(Data records)
━━━━

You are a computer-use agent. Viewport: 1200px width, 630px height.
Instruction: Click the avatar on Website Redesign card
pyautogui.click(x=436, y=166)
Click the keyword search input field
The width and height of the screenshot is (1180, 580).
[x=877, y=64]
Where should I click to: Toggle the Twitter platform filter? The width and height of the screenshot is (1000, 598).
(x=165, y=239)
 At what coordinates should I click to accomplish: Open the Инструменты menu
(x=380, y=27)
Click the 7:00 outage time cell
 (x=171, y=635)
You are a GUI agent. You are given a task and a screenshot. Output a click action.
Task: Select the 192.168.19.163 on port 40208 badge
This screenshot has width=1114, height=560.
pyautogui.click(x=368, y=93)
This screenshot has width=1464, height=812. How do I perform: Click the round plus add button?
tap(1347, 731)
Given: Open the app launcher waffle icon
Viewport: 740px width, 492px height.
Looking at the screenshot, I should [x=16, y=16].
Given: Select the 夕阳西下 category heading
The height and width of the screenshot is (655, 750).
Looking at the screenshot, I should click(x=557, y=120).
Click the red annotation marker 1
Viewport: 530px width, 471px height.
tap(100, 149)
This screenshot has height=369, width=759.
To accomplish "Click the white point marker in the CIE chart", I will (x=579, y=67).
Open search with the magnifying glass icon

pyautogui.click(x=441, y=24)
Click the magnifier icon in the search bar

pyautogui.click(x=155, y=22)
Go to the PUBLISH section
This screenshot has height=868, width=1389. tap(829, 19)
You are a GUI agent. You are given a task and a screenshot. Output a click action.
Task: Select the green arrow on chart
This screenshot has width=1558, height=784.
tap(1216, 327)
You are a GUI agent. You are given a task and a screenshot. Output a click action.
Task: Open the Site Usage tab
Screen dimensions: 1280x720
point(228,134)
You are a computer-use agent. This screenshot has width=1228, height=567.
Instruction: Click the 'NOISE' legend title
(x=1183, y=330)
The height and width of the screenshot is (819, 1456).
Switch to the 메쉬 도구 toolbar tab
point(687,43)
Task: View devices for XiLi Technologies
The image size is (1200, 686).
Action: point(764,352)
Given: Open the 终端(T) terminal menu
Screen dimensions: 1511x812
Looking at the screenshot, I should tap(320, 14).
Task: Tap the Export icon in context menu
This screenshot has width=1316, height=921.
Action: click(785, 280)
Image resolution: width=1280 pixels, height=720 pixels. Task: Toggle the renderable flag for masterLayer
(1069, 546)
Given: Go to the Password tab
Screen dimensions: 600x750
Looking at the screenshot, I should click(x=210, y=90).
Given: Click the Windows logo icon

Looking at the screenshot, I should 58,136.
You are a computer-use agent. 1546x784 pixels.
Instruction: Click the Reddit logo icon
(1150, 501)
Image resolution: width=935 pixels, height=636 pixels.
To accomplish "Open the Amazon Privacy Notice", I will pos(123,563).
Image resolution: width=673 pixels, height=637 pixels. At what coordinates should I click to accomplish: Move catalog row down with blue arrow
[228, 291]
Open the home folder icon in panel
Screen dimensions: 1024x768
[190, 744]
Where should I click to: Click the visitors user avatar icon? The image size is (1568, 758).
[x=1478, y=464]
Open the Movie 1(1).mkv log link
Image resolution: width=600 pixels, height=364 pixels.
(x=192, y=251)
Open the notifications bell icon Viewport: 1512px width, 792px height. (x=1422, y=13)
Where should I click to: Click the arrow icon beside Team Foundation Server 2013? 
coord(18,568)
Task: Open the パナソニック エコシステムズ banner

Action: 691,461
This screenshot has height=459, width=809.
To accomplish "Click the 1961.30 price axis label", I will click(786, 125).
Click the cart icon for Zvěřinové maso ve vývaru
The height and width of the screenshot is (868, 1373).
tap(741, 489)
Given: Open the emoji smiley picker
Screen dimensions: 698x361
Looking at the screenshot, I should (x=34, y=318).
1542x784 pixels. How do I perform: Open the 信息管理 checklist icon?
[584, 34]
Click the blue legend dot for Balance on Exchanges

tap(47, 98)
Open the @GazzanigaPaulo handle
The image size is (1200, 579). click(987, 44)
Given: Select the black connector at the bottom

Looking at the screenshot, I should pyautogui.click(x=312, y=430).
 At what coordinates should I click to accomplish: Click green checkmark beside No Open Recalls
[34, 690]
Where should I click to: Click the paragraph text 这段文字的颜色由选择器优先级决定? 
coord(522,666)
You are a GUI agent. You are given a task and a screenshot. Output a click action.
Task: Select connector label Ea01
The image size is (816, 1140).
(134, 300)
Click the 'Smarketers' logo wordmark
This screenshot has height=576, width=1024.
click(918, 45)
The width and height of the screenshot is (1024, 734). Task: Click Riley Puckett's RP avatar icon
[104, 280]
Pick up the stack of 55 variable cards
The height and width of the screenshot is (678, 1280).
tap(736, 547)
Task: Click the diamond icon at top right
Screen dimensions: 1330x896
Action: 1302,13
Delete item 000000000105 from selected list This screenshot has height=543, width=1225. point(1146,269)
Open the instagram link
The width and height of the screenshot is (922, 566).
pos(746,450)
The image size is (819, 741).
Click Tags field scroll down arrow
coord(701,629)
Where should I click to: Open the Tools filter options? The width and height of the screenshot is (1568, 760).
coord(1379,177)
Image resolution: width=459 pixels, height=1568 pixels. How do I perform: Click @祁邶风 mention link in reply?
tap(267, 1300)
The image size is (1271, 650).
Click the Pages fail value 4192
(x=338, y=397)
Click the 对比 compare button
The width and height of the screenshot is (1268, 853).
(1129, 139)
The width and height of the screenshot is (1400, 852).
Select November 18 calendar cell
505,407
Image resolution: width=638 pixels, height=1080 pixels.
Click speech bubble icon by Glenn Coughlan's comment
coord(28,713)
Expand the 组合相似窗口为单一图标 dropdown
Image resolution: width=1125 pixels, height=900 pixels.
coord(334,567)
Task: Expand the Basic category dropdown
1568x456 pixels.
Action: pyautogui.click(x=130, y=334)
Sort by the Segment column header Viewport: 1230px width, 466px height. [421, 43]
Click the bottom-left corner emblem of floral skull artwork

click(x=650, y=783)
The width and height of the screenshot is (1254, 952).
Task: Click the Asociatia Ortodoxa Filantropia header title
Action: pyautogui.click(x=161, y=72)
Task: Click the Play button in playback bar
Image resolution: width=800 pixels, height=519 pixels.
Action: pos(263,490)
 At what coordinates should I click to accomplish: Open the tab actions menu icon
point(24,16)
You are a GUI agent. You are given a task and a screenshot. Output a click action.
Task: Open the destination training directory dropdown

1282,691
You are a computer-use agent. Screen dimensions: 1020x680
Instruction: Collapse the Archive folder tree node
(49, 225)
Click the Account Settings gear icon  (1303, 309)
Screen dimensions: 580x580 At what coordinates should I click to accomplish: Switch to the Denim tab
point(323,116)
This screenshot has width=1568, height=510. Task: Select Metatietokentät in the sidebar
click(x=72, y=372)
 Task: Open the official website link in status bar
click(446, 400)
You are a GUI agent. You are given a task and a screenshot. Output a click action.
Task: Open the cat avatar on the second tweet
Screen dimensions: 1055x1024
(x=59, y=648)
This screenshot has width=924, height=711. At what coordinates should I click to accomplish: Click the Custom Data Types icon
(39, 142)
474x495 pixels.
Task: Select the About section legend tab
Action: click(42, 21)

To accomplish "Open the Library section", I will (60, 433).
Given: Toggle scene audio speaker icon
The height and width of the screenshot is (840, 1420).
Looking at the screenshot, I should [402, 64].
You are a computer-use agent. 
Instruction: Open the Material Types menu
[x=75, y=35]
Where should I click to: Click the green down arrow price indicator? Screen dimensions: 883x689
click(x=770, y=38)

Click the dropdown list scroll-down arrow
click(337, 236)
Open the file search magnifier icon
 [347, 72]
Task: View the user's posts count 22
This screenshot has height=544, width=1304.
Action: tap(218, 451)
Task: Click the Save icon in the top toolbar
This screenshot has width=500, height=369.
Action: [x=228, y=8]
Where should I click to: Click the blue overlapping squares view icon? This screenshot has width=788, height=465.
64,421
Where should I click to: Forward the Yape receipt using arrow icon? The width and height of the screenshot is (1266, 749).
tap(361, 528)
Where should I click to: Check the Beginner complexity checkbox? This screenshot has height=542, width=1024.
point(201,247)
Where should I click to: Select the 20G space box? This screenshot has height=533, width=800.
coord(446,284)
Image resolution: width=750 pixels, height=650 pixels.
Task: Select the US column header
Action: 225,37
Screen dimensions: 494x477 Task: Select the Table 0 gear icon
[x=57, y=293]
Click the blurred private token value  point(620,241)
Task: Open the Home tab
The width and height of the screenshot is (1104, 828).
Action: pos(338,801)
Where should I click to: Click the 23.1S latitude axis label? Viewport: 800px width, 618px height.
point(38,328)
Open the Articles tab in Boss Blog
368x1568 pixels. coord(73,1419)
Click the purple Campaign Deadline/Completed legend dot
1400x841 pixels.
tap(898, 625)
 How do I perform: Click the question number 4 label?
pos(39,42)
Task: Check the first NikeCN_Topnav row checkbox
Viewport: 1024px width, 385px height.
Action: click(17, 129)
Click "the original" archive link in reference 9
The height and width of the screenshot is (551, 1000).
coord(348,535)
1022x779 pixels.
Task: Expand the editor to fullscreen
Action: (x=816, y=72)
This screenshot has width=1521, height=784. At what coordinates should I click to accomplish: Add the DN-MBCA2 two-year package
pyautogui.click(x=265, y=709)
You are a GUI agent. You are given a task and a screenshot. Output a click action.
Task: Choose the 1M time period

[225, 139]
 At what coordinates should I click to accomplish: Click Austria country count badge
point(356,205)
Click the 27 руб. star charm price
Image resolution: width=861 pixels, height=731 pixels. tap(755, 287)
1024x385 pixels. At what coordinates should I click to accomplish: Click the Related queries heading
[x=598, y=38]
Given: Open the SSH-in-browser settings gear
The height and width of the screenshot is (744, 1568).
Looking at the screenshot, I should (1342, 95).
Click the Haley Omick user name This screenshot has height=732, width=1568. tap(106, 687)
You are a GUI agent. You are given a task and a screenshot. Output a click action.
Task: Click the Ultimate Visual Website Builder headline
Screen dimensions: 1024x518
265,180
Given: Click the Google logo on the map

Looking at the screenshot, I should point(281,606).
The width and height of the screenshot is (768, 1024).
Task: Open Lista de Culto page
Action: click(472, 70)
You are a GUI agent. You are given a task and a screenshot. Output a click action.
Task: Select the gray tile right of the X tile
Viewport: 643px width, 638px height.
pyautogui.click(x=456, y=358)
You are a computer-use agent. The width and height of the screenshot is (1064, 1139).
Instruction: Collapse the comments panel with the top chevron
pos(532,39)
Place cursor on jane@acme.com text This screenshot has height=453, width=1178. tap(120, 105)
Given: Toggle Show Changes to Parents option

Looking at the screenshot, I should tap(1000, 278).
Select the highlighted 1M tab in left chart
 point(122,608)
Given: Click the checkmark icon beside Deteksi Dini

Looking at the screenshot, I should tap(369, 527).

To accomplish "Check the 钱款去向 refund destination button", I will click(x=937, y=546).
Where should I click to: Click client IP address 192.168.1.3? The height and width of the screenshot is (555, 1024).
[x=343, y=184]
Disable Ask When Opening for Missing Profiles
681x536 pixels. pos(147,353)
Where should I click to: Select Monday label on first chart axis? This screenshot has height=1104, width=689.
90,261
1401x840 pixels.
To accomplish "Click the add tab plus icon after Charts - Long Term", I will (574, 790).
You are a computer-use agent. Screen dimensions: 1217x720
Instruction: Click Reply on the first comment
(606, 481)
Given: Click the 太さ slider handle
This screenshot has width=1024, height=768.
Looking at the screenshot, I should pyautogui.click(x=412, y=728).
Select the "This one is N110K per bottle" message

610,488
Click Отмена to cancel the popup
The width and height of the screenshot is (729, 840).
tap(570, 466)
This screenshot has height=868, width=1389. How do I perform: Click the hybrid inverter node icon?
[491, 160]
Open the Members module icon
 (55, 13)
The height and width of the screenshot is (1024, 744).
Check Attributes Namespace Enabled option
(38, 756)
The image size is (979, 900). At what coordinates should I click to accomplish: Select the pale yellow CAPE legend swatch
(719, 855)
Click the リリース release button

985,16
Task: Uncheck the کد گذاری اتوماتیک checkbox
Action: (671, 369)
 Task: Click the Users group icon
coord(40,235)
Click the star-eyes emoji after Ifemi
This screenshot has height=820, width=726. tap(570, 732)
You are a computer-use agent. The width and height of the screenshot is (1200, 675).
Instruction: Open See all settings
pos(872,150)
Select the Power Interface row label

━━━━

#### YOUR OBJECTIVE
Reproduce verbatim the lines above, from the line with "Where should I click to: Click the 23.1S" through the line with "Task: Check the".

#### EXERCISE OUTPUT
Where should I click to: Click the 23.1S latitude axis label? Viewport: 800px width, 618px height.
point(38,328)
Open the Articles tab in Boss Blog
368x1568 pixels. coord(73,1419)
Click the purple Campaign Deadline/Completed legend dot
1400x841 pixels.
tap(898, 625)
 How do I perform: Click the question number 4 label?
pos(39,42)
Task: Check the first NikeCN_Topnav row checkbox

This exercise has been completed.